Speech recognition is fairly darn good as of late. State-of-the-art fashions like EdgeSpeechNet, which was detailed in a analysis paper late final yr, are able to reaching about 97 % accuracy. However even the very best programs generally come across unusual and uncommon phrases.
To slim the hole, scientists at Google and the College of California suggest an strategy that faucets a spelling correction mannequin skilled on text-only information. In a paper revealed on the preprint server Arxiv.org (“A Spelling Correction Mannequin for Finish-to-Finish Speech Recognition“), they report that in experiments with the 800-word, 960-hour language modeling LibriSpeech dataset, their method exhibits a 18.6 % relative enchancment in phrase error price (WER) over the baseline. In some circumstances, it even managed 29 % error discount.
“The objective … is to include a module skilled on [text] information into the end-to-end framework, with the target of correcting errors made by the system,” they wrote. “Particularly, we examine utilizing unpaired … information to [generate] audio indicators utilizing a text-to-speech (TTS) system, a course of just like backtranslation in machine translation.”
Because the paper’s authors clarify, most computerized speech recognition (ASR) programs collectively practice three parts: an acoustic mannequin that learns the connection between audio indicators and the linguistic items that make up speech, a language mannequin that assigns chances to sequences of phrases, and a mechanism that performs alignment the acoustic frames and acknowledged symbols. All three use a single neural community (layered mathematical capabilities modeled after organic neurons) and transcribed audio-text pairs, and because of this, the language mannequin usually suffers degraded efficiency when it encounters phrases that sometimes happen within the corpus.

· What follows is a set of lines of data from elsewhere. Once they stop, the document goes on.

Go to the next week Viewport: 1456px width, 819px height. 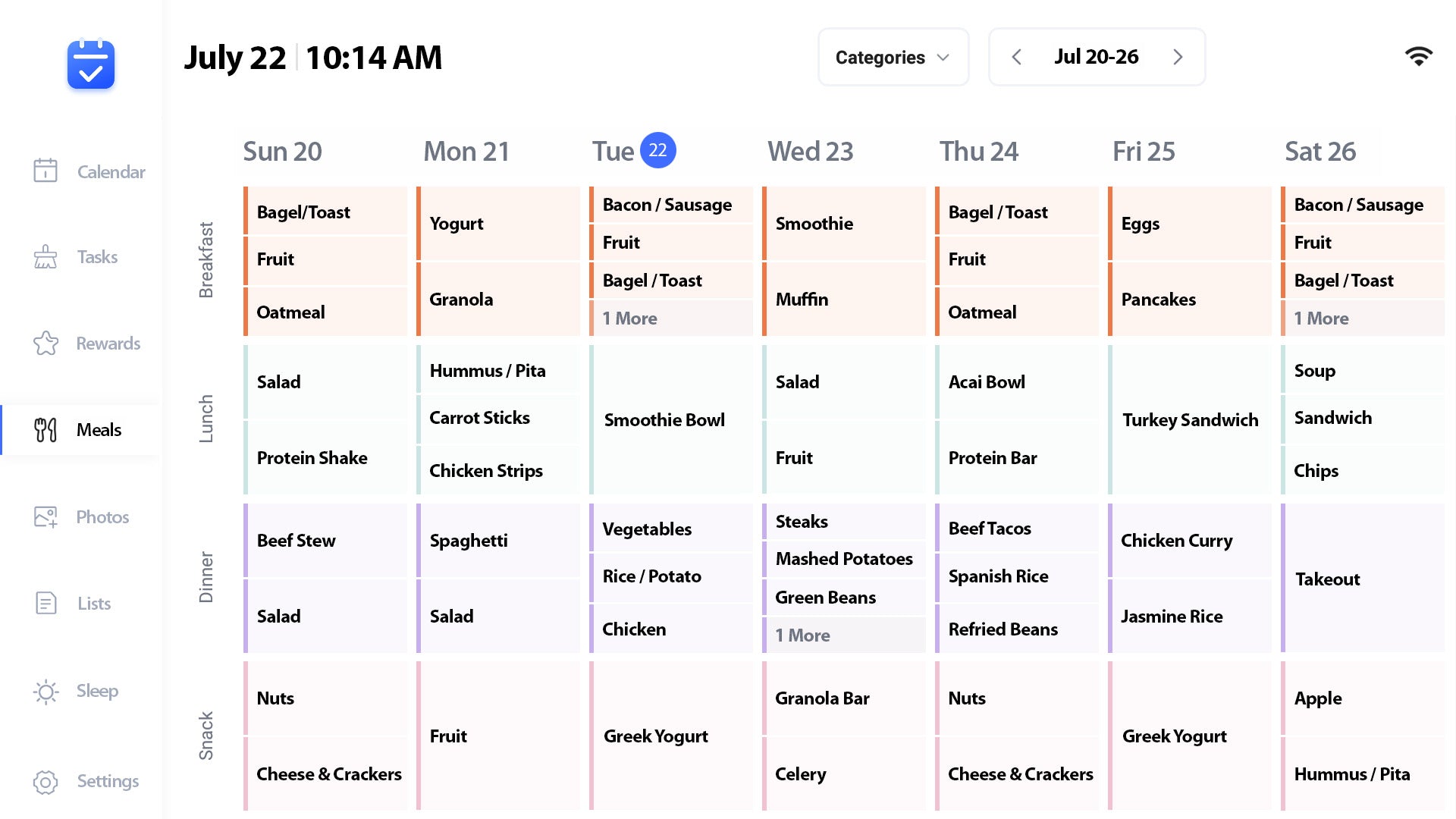pyautogui.click(x=1178, y=57)
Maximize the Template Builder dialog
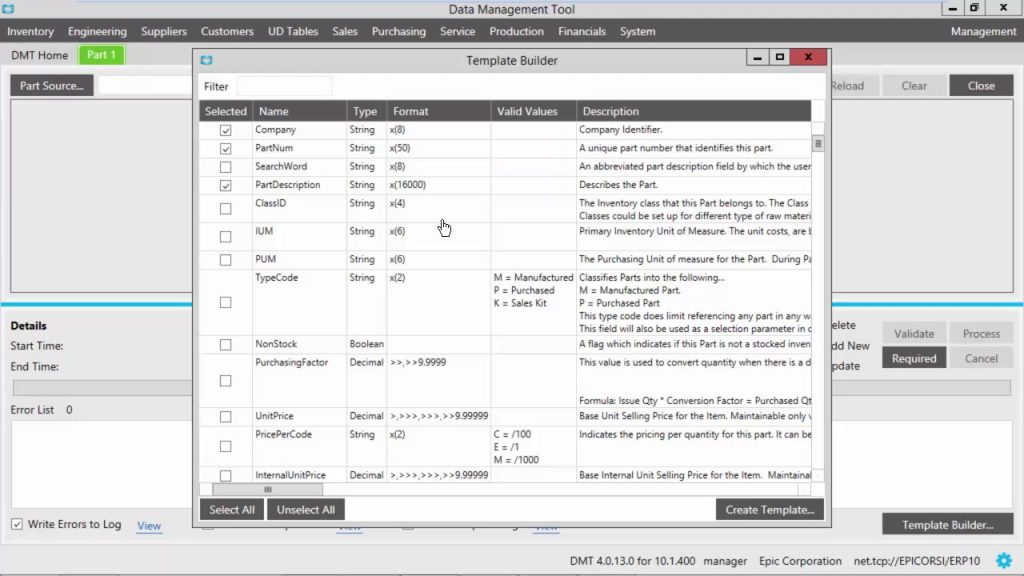 click(780, 58)
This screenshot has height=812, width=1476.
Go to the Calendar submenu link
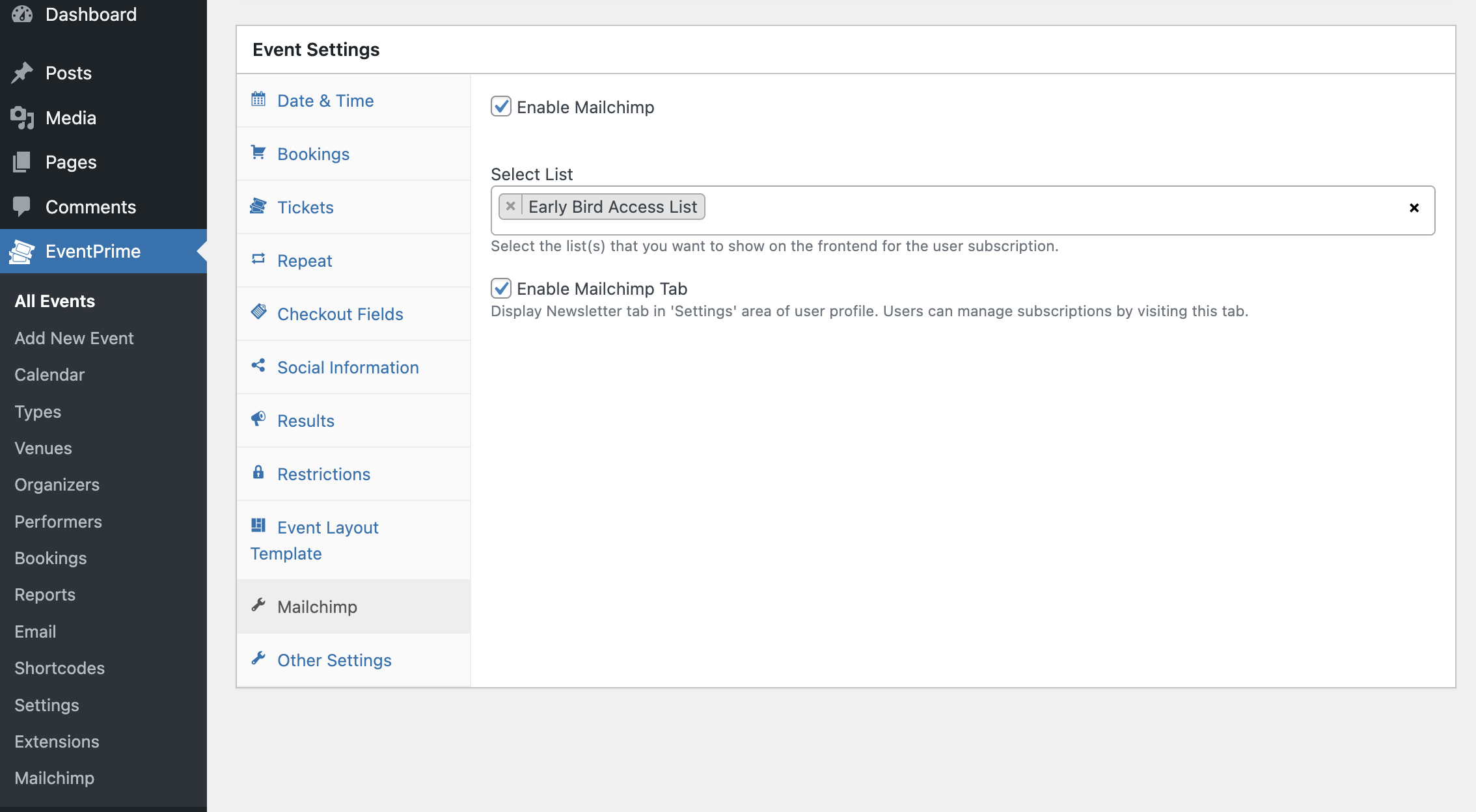(x=49, y=375)
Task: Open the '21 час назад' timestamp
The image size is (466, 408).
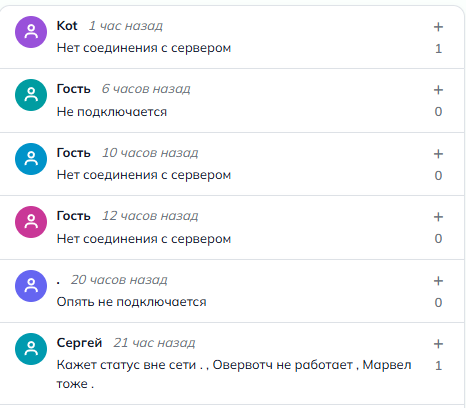Action: (154, 343)
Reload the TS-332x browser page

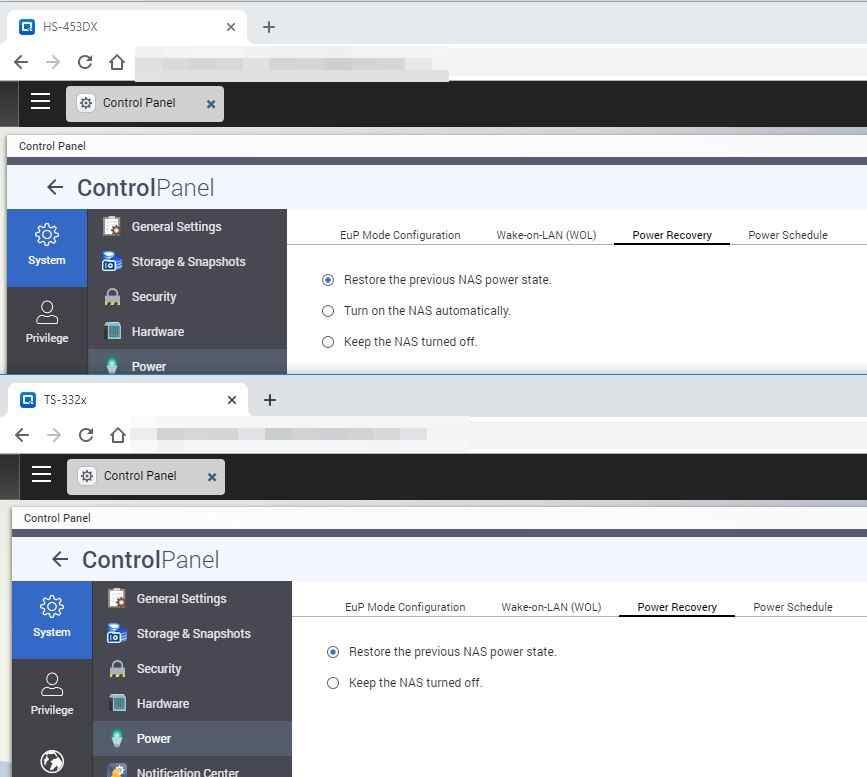pyautogui.click(x=86, y=435)
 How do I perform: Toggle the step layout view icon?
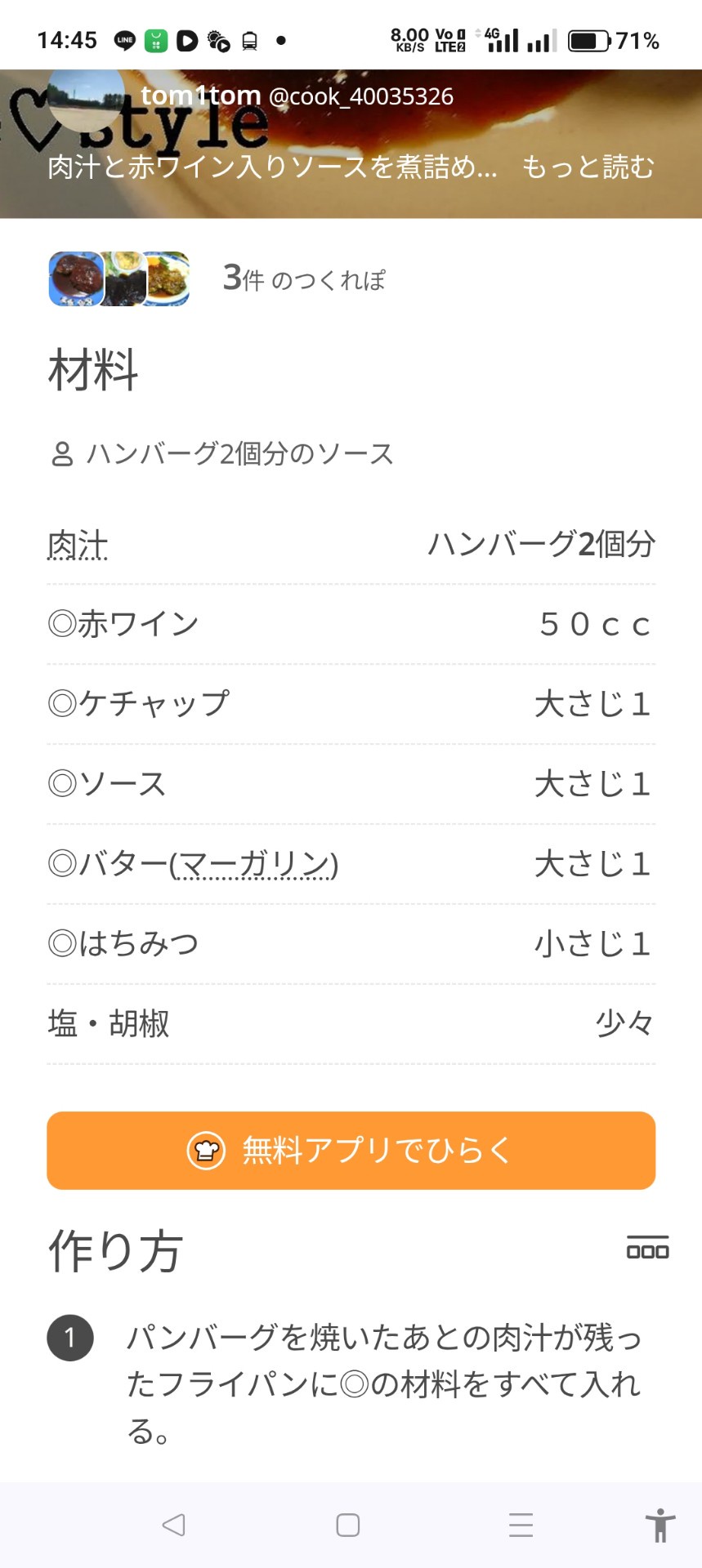(647, 1249)
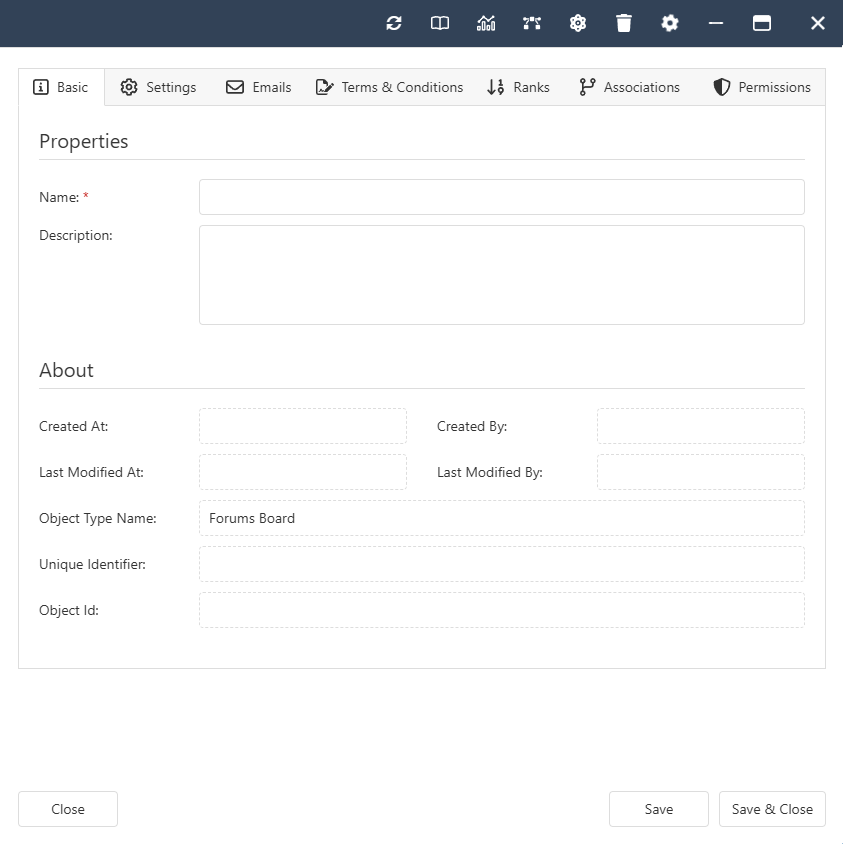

The researchers, then, got down to incorporate the aforementioned spelling correction mannequin into the ASR framework — a mannequin that decodes enter and output sentences as sub-word items referred to as “wordpieces,” and that takes the phrase embeddings (i.e., options mapped to vectors of actual numbers) and maps them to higher-level representations. They used text-only information and corresponding artificial audio indicators generated utilizing a text-to-speech (TTS) system (parallel WaveNet) to coach an LAS speech recognizer, an end-to-end mannequin first described by Google Mind researchers in 2017, and subsequently to create a set of TTS pairs. Then, they “taught” the spelling corrector to right potential errors made by the recognizer by feeding it these pairs.
As a way to validate the mannequin, the researchers skilled a language mannequin, generated a TTS dataset to coach the LAS mannequin, and produced error hypotheses to coach the spelling correction mannequin with 40 million textual content sequences from the LibriSpeech dataset, after filtering out 500,000 sequences that contained solely single-letter phrases and people who had been shorter than 90 phrases. They discovered that, by correcting entries from the LAS, the speech correction mannequin might generate an expanded output with “considerably” decrease phrase error price.